# [Excerpted records]
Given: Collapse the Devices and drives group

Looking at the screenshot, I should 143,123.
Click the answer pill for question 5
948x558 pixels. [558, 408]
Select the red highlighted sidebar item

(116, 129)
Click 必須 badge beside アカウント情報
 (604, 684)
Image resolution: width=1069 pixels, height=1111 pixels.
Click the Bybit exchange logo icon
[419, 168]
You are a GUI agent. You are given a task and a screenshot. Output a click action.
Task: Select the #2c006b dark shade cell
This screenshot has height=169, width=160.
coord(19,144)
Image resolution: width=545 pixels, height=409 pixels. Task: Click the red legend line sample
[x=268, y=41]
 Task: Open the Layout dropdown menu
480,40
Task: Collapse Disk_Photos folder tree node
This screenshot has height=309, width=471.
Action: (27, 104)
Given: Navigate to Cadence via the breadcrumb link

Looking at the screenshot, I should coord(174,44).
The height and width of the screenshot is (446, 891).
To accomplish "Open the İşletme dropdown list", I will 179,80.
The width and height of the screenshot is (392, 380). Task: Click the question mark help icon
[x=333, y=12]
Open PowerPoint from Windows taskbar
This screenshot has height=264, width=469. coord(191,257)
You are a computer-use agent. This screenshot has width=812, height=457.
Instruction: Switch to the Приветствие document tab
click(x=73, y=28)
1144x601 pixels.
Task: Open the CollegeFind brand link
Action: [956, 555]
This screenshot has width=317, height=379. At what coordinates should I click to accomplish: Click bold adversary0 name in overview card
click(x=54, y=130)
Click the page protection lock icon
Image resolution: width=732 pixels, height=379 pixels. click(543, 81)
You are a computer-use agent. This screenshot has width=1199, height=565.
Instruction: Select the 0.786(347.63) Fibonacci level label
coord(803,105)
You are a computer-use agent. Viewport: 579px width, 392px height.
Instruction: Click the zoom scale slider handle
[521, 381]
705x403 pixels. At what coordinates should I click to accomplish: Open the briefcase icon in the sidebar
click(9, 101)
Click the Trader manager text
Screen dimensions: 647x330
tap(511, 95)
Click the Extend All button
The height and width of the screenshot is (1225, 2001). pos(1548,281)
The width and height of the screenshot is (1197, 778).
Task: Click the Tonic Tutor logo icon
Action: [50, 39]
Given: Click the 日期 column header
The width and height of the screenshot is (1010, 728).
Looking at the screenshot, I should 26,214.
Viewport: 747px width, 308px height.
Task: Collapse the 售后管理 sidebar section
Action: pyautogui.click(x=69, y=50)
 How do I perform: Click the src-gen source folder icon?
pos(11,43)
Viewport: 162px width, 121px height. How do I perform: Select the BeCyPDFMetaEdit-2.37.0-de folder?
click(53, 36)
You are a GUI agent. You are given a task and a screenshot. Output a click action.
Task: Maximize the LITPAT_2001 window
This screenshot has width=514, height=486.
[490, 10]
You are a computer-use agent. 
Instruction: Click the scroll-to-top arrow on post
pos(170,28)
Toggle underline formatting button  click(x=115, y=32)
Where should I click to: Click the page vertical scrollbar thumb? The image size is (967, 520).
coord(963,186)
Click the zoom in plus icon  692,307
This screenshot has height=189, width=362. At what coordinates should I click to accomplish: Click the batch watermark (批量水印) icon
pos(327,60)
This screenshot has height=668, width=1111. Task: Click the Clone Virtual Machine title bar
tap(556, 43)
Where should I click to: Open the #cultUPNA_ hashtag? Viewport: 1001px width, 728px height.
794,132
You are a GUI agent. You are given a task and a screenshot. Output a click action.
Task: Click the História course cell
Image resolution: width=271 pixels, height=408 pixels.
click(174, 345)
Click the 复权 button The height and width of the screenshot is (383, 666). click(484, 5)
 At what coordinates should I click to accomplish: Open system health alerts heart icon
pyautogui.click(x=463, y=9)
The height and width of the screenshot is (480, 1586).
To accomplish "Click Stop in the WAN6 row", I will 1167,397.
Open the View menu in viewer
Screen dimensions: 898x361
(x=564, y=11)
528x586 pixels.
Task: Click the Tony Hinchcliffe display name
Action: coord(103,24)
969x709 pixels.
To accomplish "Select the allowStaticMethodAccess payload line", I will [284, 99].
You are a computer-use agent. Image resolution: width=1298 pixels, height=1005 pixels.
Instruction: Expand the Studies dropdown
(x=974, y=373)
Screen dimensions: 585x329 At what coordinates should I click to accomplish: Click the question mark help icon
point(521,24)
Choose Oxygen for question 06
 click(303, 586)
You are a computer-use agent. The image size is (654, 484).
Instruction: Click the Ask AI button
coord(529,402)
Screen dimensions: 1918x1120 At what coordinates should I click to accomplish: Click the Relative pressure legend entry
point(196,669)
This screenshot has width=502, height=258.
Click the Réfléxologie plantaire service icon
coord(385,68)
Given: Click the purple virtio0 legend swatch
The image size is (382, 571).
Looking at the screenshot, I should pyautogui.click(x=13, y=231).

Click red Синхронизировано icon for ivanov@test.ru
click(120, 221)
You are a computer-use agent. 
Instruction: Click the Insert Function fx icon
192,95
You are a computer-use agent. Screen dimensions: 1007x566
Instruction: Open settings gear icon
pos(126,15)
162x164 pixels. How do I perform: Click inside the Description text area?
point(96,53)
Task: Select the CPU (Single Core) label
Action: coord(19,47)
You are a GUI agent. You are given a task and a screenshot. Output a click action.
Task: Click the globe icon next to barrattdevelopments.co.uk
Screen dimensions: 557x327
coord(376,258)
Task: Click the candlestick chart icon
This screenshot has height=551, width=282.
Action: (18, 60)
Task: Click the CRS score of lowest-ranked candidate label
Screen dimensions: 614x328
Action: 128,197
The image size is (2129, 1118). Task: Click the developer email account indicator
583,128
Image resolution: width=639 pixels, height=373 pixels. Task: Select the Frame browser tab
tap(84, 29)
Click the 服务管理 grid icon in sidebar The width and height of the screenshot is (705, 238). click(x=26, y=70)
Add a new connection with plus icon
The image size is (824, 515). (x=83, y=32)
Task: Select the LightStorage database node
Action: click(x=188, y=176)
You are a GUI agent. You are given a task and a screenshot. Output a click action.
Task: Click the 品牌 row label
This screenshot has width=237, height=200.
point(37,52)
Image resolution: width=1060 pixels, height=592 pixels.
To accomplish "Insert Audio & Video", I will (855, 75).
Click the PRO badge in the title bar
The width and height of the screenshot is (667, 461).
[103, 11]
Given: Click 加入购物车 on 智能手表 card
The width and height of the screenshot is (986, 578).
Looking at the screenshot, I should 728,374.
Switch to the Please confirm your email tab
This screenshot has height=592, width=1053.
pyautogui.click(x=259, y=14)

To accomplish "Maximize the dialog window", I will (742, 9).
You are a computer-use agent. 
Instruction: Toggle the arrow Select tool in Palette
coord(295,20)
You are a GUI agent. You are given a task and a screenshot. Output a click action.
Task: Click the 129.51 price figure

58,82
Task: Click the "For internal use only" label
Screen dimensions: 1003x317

# [Task brief]
Write out every line of the records above as a JSON list of strings, one string per line, and leave out the blank lines.

# [Response to the exercise]
[
  "Given: Collapse the Devices and drives group",
  "Looking at the screenshot, I should 143,123.",
  "Click the answer pill for question 5",
  "948x558 pixels. [558, 408]",
  "Select the red highlighted sidebar item",
  "(116, 129)",
  "Click 必須 badge beside アカウント情報",
  " (604, 684)",
  "Image resolution: width=1069 pixels, height=1111 pixels.",
  "Click the Bybit exchange logo icon",
  "[419, 168]",
  "You are a GUI agent. You are given a task and a screenshot. Output a click action.",
  "Task: Select the #2c006b dark shade cell",
  "This screenshot has height=169, width=160.",
  "coord(19,144)",
  "Image resolution: width=545 pixels, height=409 pixels. Task: Click the red legend line sample",
  "[x=268, y=41]",
  " Task: Open the Layout dropdown menu",
  "480,40",
  "Task: Collapse Disk_Photos folder tree node",
  "This screenshot has height=309, width=471.",
  "Action: (27, 104)",
  "Given: Navigate to Cadence via the breadcrumb link",
  "Looking at the screenshot, I should coord(174,44).",
  "The height and width of the screenshot is (446, 891).",
  "To accomplish \"Open the İşletme dropdown list\", I will 179,80.",
  "The width and height of the screenshot is (392, 380). Task: Click the question mark help icon",
  "[x=333, y=12]",
  "Open PowerPoint from Windows taskbar",
  "This screenshot has height=264, width=469. coord(191,257)",
  "You are a computer-use agent. This screenshot has width=812, height=457.",
  "Instruction: Switch to the Приветствие document tab",
  "click(x=73, y=28)",
  "1144x601 pixels.",
  "Task: Open the CollegeFind brand link",
  "Action: [956, 555]",
  "This screenshot has width=317, height=379. At what coordinates should I click to accomplish: Click bold adversary0 name in overview card",
  "click(x=54, y=130)",
  "Click the page protection lock icon",
  "Image resolution: width=732 pixels, height=379 pixels. click(543, 81)",
  "You are a computer-use agent. This screenshot has width=1199, height=565.",
  "Instruction: Select the 0.786(347.63) Fibonacci level label",
  "coord(803,105)",
  "You are a computer-use agent. Viewport: 579px width, 392px height.",
  "Instruction: Click the zoom scale slider handle",
  "[521, 381]",
  "705x403 pixels. At what coordinates should I click to accomplish: Open the briefcase icon in the sidebar",
  "click(9, 101)",
  "Click the Trader manager text",
  "Screen dimensions: 647x330",
  "tap(511, 95)",
  "Click the Extend All button",
  "The height and width of the screenshot is (1225, 2001). pos(1548,281)",
  "The width and height of the screenshot is (1197, 778).",
  "Task: Click the Tonic Tutor logo icon",
  "Action: [50, 39]",
  "Given: Click the 日期 column header",
  "The width and height of the screenshot is (1010, 728).",
  "Looking at the screenshot, I should 26,214.",
  "Viewport: 747px width, 308px height.",
  "Task: Collapse the 售后管理 sidebar section",
  "Action: pyautogui.click(x=69, y=50)",
  " How do I perform: Click the src-gen source folder icon?",
  "pos(11,43)",
  "Viewport: 162px width, 121px height. How do I perform: Select the BeCyPDFMetaEdit-2.37.0-de folder?",
  "click(53, 36)",
  "You are a GUI agent. You are given a task and a screenshot. Output a click action.",
  "Task: Maximize the LITPAT_2001 window",
  "This screenshot has width=514, height=486.",
  "[490, 10]",
  "You are a computer-use agent. ",
  "Instruction: Click the scroll-to-top arrow on post",
  "pos(170,28)",
  "Toggle underline formatting button  click(x=115, y=32)",
  "Where should I click to: Click the page vertical scrollbar thumb? The image size is (967, 520).",
  "coord(963,186)",
  "Click the zoom in plus icon  692,307",
  "This screenshot has height=189, width=362. At what coordinates should I click to accomplish: Click the batch watermark (批量水印) icon",
  "pos(327,60)",
  "This screenshot has height=668, width=1111. Task: Click the Clone Virtual Machine title bar",
  "tap(556, 43)",
  "Where should I click to: Open the #cultUPNA_ hashtag? Viewport: 1001px width, 728px height.",
  "794,132",
  "You are a GUI agent. You are given a task and a screenshot. Output a click action.",
  "Task: Click the História course cell",
  "Image resolution: width=271 pixels, height=408 pixels.",
  "click(174, 345)",
  "Click the 复权 button The height and width of the screenshot is (383, 666). click(484, 5)",
  " At what coordinates should I click to accomplish: Open system health alerts heart icon",
  "pyautogui.click(x=463, y=9)",
  "The height and width of the screenshot is (480, 1586).",
  "To accomplish \"Click Stop in the WAN6 row\", I will 1167,397.",
  "Open the View menu in viewer",
  "Screen dimensions: 898x361",
  "(x=564, y=11)",
  "528x586 pixels.",
  "Task: Click the Tony Hinchcliffe display name",
  "Action: coord(103,24)",
  "969x709 pixels.",
  "To accomplish \"Select the allowStaticMethodAccess payload line\", I will [284, 99].",
  "You are a computer-use agent. Image resolution: width=1298 pixels, height=1005 pixels.",
  "Instruction: Expand the Studies dropdown",
  "(x=974, y=373)",
  "Screen dimensions: 585x329 At what coordinates should I click to accomplish: Click the question mark help icon",
  "point(521,24)",
  "Choose Oxygen for question 06",
  " click(303, 586)",
  "You are a computer-use agent. The image size is (654, 484).",
  "Instruction: Click the Ask AI button",
  "coord(529,402)",
  "Screen dimensions: 1918x1120 At what coordinates should I click to accomplish: Click the Relative pressure legend entry",
  "point(196,669)",
  "This screenshot has width=502, height=258.",
  "Click the Réfléxologie plantaire service icon",
  "coord(385,68)",
  "Given: Click the purple virtio0 legend swatch",
  "The image size is (382, 571).",
  "Looking at the screenshot, I should pyautogui.click(x=13, y=231).",
  "Click red Синхронизировано icon for ivanov@test.ru",
  "click(120, 221)",
  "You are a computer-use agent. ",
  "Instruction: Click the Insert Function fx icon",
  "192,95",
  "You are a computer-use agent. Screen dimensions: 1007x566",
  "Instruction: Open settings gear icon",
  "pos(126,15)",
  "162x164 pixels. How do I perform: Click inside the Description text area?",
  "point(96,53)",
  "Task: Select the CPU (Single Core) label",
  "Action: coord(19,47)",
  "You are a GUI agent. You are given a task and a screenshot. Output a click action.",
  "Task: Click the globe icon next to barrattdevelopments.co.uk",
  "Screen dimensions: 557x327",
  "coord(376,258)",
  "Task: Click the candlestick chart icon",
  "This screenshot has height=551, width=282.",
  "Action: (18, 60)",
  "Task: Click the CRS score of lowest-ranked candidate label",
  "Screen dimensions: 614x328",
  "Action: 128,197",
  "The image size is (2129, 1118). Task: Click the developer email account indicator",
  "583,128",
  "Image resolution: width=639 pixels, height=373 pixels. Task: Select the Frame browser tab",
  "tap(84, 29)",
  "Click the 服务管理 grid icon in sidebar The width and height of the screenshot is (705, 238). click(x=26, y=70)",
  "Add a new connection with plus icon",
  "The image size is (824, 515). (x=83, y=32)",
  "Task: Select the LightStorage database node",
  "Action: click(x=188, y=176)",
  "You are a GUI agent. You are given a task and a screenshot. Output a click action.",
  "Task: Click the 品牌 row label",
  "This screenshot has width=237, height=200.",
  "point(37,52)",
  "Image resolution: width=1060 pixels, height=592 pixels.",
  "To accomplish \"Insert Audio & Video\", I will (855, 75).",
  "Click the PRO badge in the title bar",
  "The width and height of the screenshot is (667, 461).",
  "[103, 11]",
  "Given: Click 加入购物车 on 智能手表 card",
  "The width and height of the screenshot is (986, 578).",
  "Looking at the screenshot, I should 728,374.",
  "Switch to the Please confirm your email tab",
  "This screenshot has height=592, width=1053.",
  "pyautogui.click(x=259, y=14)",
  "To accomplish \"Maximize the dialog window\", I will (742, 9).",
  "You are a computer-use agent. ",
  "Instruction: Toggle the arrow Select tool in Palette",
  "coord(295,20)",
  "You are a GUI agent. You are given a task and a screenshot. Output a click action.",
  "Task: Click the 129.51 price figure",
  "58,82",
  "Task: Click the \"For internal use only\" label",
  "Screen dimensions: 1003x317"
]